Lo que debía ser un trayecto ordinario de primera hora para cientos de conquenses se ha convertido este miércoles en una auténtica ratonera ferroviaria. Una incidencia técnica en los sistemas de señalización del Centro de Control de Tráfico de Puerta de Atocha, en Madrid, ha paralizado el corredor de Alta Velocidad, dejando la Estación Fernando Zóbel de Cuenca con retrasos desde primera hora de la mañana.
Los detalles del fallo
Según la información facilitada por Adif a El Digital de Cuenca, la incidencia se ha registrado exactamente a las 8:00 horas y afectó al «corazón» operativo de Puerta de Atocha. Este centro es el encargado de gestionar todos los corredores de alta velocidad que entran y salen de las dos grandes terminales madrileñas: Atocha Almudena Grandes y Chamartín Clara Campoamor.

Desde el gestor de infraestructuras explican que, ante el riesgo de un bloqueo total, a partir de las 8:10 horas se comenzó a gestionar el tráfico de forma «local» desde diferentes puestos de mando de la red. Esta medida de emergencia permitió que los trenes se movieran, aunque a costa de retrasos significativos que han afectado a todos los trenes con origen o destino Madrid.
Adif ha confirmado a El Digital de Cuenca que la incidencia ha quedado solventada a las 9:55 horas, momento desde el cual las circulaciones han comenzado a recuperar la normalidad de forma progresiva.

Radiografía de la incidencia en Cuenca
La incidencia no ha distinguido entre compañías. Al menos tres trenes de diferentes operadoras (Renfe, iryo y Ouigo) que tenían previsto su paso o salida desde la capital conquense en la franja crítica de 8:00 a 10:00 horas se han visto alcanzados por las demoras en momentos en los que la estación registra su mayor actividad de personas que se desplazan diariamente por trabajo.
Aunque no existe un balance oficial desglosado por estaciones, El Digital de Cuenca ha realizado una estimación basada en la oferta de plazas y la alta ocupación de la hora punta ya que por ahora no hay un dato oficial desglosado por estación que permita saber cuántos pasajeros concretos se vieron perjudicados en Cuenca. Por eso la cifra solo puede presentarse como una estimación razonable, no como un balance cerrado.
Para construirla, hay dos referencias útiles: por un lado, en el trayecto Cuenca-Madrid circulan en torno a 27 trenes al día; por otro, Renfe informó a finales de 2025 de que la línea Madrid-Cuenca-Valencia había superado los 36,4 millones de viajeros en 15 años, con una oferta diaria de 12.900 plazas en el corredor Madrid-Valencia.

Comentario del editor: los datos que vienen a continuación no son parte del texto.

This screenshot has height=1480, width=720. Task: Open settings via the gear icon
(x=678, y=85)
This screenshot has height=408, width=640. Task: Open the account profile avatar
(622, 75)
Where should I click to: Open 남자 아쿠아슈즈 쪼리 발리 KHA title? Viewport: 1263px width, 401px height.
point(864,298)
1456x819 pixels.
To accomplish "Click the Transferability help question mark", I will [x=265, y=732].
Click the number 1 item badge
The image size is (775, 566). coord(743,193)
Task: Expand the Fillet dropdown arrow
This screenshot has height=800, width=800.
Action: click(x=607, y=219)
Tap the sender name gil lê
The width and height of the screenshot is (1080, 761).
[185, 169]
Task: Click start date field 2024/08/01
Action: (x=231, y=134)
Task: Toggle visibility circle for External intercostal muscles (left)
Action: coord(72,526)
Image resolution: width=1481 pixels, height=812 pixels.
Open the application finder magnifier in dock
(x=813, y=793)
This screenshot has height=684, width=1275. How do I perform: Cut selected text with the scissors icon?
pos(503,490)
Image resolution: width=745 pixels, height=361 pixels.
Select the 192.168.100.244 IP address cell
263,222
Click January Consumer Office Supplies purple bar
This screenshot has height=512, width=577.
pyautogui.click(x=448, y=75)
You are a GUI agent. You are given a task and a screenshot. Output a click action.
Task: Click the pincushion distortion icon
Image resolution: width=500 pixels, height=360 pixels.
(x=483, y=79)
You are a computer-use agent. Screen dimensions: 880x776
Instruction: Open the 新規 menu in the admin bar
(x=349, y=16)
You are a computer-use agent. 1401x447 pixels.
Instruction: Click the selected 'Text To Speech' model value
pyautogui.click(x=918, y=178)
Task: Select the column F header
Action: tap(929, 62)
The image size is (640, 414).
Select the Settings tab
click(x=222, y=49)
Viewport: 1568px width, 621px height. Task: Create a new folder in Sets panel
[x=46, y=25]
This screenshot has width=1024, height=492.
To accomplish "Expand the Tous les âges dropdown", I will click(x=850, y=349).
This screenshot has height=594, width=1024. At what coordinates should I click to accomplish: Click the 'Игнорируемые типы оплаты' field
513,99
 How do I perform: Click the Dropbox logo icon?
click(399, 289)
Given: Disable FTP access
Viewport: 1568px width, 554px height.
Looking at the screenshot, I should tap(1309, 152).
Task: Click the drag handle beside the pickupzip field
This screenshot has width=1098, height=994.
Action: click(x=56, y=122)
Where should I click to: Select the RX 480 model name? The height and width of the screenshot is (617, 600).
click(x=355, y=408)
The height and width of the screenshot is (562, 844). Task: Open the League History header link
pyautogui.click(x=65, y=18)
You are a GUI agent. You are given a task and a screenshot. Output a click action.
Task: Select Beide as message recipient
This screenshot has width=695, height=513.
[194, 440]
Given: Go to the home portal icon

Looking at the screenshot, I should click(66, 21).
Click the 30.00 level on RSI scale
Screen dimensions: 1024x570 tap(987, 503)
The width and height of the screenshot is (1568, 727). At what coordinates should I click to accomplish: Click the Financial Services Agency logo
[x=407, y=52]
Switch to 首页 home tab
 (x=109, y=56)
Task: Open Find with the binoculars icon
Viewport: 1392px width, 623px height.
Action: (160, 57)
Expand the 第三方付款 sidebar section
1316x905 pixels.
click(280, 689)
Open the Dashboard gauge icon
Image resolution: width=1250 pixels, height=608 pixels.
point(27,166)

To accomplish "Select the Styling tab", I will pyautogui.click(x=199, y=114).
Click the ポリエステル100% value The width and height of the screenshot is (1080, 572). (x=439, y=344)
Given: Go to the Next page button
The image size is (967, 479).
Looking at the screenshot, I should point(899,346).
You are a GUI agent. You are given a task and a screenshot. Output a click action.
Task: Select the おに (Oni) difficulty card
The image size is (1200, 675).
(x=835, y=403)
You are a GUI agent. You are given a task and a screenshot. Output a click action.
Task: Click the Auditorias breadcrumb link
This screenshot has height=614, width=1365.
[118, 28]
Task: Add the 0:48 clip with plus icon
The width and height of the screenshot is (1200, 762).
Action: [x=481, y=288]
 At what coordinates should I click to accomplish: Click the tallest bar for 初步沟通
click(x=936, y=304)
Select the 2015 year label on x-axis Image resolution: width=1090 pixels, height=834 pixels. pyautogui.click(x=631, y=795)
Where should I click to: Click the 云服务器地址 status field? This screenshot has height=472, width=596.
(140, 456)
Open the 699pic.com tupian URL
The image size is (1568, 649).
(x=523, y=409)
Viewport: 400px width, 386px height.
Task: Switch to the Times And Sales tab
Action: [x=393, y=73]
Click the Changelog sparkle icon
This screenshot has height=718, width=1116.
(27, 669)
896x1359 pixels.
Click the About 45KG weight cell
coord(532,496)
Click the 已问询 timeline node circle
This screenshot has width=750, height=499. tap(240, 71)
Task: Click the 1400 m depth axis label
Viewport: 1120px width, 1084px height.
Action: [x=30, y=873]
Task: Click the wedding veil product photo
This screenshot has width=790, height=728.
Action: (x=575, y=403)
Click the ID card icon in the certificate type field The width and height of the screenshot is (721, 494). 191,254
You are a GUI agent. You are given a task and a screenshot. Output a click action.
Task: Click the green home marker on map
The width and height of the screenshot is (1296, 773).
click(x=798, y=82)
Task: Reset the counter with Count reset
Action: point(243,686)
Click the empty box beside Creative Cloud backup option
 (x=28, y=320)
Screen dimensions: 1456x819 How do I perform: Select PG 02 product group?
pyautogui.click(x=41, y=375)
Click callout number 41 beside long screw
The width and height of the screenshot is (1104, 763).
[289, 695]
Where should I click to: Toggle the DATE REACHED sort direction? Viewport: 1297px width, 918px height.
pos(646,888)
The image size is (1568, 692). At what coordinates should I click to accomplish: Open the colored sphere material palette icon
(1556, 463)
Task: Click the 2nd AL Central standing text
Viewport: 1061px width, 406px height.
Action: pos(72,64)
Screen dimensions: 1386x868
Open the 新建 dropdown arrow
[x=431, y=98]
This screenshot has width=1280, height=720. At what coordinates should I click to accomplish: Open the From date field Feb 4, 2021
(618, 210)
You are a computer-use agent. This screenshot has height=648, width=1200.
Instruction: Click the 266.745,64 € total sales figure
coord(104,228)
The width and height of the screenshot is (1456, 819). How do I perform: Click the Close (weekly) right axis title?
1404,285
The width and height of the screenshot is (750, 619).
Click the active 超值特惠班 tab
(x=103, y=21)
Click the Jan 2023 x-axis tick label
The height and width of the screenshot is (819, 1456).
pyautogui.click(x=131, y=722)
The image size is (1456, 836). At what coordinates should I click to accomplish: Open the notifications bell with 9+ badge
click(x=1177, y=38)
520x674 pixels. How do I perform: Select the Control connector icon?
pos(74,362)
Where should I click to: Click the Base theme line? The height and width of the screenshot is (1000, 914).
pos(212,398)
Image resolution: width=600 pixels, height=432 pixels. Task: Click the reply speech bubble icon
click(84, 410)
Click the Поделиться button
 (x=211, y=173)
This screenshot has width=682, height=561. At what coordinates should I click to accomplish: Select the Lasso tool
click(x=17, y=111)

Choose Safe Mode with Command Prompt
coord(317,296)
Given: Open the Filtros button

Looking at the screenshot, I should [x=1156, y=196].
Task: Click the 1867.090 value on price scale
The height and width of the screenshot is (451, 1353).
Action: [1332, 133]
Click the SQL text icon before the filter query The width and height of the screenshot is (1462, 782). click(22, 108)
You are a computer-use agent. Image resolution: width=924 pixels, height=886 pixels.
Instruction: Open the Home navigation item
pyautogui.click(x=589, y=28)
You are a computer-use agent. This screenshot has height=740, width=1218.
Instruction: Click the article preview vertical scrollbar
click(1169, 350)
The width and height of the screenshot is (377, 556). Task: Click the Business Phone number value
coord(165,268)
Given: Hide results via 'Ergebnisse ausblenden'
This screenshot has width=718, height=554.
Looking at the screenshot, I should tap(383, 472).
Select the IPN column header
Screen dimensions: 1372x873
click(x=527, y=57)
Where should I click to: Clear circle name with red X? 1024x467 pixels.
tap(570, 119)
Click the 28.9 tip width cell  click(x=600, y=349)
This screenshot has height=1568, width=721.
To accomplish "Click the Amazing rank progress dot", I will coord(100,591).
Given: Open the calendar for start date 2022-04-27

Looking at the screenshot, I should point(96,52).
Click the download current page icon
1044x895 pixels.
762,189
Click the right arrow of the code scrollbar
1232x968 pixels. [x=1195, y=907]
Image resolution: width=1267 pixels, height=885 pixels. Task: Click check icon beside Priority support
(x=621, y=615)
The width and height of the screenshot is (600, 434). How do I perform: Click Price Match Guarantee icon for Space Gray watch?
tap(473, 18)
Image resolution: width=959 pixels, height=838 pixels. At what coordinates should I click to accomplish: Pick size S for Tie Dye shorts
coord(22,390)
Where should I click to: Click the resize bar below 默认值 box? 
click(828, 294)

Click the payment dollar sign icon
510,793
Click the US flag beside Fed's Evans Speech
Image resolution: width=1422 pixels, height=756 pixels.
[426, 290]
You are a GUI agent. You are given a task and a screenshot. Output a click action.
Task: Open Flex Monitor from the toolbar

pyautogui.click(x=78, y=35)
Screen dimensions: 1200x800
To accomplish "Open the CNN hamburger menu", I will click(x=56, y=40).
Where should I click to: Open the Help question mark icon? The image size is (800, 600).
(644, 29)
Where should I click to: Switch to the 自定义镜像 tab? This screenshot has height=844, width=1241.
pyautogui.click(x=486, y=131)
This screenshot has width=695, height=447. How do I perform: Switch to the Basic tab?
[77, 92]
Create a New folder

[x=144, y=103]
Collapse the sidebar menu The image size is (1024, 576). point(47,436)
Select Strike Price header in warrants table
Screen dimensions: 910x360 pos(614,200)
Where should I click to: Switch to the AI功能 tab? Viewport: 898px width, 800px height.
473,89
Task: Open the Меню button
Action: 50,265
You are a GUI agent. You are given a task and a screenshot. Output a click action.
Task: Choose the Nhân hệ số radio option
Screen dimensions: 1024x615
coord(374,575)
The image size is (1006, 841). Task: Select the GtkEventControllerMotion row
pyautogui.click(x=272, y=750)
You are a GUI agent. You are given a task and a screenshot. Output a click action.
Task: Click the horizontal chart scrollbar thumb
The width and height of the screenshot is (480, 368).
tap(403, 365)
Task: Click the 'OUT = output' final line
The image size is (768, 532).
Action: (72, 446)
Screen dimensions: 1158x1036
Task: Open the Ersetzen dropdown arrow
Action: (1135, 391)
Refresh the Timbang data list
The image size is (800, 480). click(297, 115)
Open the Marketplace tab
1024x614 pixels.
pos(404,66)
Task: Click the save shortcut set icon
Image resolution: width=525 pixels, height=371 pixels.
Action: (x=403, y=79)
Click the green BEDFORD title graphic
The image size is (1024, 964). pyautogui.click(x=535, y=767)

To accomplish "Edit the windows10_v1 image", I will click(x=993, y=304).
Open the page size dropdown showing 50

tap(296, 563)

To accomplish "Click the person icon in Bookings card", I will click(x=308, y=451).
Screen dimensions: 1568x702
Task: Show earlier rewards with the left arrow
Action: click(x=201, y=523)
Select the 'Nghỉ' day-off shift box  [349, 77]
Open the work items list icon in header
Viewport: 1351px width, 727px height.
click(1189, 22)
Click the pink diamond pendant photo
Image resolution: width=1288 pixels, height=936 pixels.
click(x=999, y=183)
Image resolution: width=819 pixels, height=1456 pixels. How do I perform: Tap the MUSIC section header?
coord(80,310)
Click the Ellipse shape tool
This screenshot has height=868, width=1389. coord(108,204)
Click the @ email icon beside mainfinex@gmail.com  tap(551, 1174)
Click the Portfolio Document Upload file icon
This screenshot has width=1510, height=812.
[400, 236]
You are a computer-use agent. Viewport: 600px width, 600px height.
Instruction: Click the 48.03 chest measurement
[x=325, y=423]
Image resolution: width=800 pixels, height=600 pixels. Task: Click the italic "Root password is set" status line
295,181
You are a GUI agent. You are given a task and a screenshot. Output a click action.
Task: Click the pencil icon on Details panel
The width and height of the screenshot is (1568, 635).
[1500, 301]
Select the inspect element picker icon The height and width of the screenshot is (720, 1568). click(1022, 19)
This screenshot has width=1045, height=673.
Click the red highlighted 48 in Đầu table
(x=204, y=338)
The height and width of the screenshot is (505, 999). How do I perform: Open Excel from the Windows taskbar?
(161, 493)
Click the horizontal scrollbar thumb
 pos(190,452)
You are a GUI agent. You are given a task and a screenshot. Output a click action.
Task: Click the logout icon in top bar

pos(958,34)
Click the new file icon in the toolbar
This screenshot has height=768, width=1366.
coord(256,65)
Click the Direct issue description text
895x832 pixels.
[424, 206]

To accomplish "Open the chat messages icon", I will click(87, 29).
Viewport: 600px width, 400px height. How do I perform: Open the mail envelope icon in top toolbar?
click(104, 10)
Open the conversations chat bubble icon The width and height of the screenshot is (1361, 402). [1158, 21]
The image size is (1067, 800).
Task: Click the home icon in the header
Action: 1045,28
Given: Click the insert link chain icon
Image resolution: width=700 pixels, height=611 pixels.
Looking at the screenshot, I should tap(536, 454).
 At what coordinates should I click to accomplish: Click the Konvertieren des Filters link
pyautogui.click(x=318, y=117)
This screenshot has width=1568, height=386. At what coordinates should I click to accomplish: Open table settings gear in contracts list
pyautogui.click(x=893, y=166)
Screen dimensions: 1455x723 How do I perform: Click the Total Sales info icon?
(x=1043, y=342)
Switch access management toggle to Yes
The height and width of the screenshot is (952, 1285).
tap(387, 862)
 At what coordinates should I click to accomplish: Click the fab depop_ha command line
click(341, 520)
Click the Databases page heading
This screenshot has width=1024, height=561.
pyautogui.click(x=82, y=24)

Con esa base, y ciñéndose solo a tres trenes de primera hora con destino Madrid entre las 9 y las 10 de la mañana que podrían haber quedado afectados en Cuenca, una estimación prudente sitúa el impacto local en una horquilla de entre 300 y 500 viajeros, con un punto medio razonable en torno a 400 pasajeros.
Algunos viajeros han reportado retrasos de una hora o más en sus salidas o llegadas a Madrid en trenes de alta velocidad. Otros pasajeros han afirmado que su tren llevaba parado en la estación más de 50 minutos.
Una mañana perdida para el trabajador
La incidencia no ha nacido en Cuenca, pero ha condicionado la mañana de quienes dependen del tren con destino u origen en Madrid. Para los usuarios de la Estación Fernando Zóbel de Cuenca, el efecto se ha traducido retrasos de hasta una hora.
Aunque la recuperación técnica ha llegado antes de las diez, la normalización del servicio no ha sido inmediata, dejando una estela de retrasos que se ha dejado sentir durante buena parte de la jornada.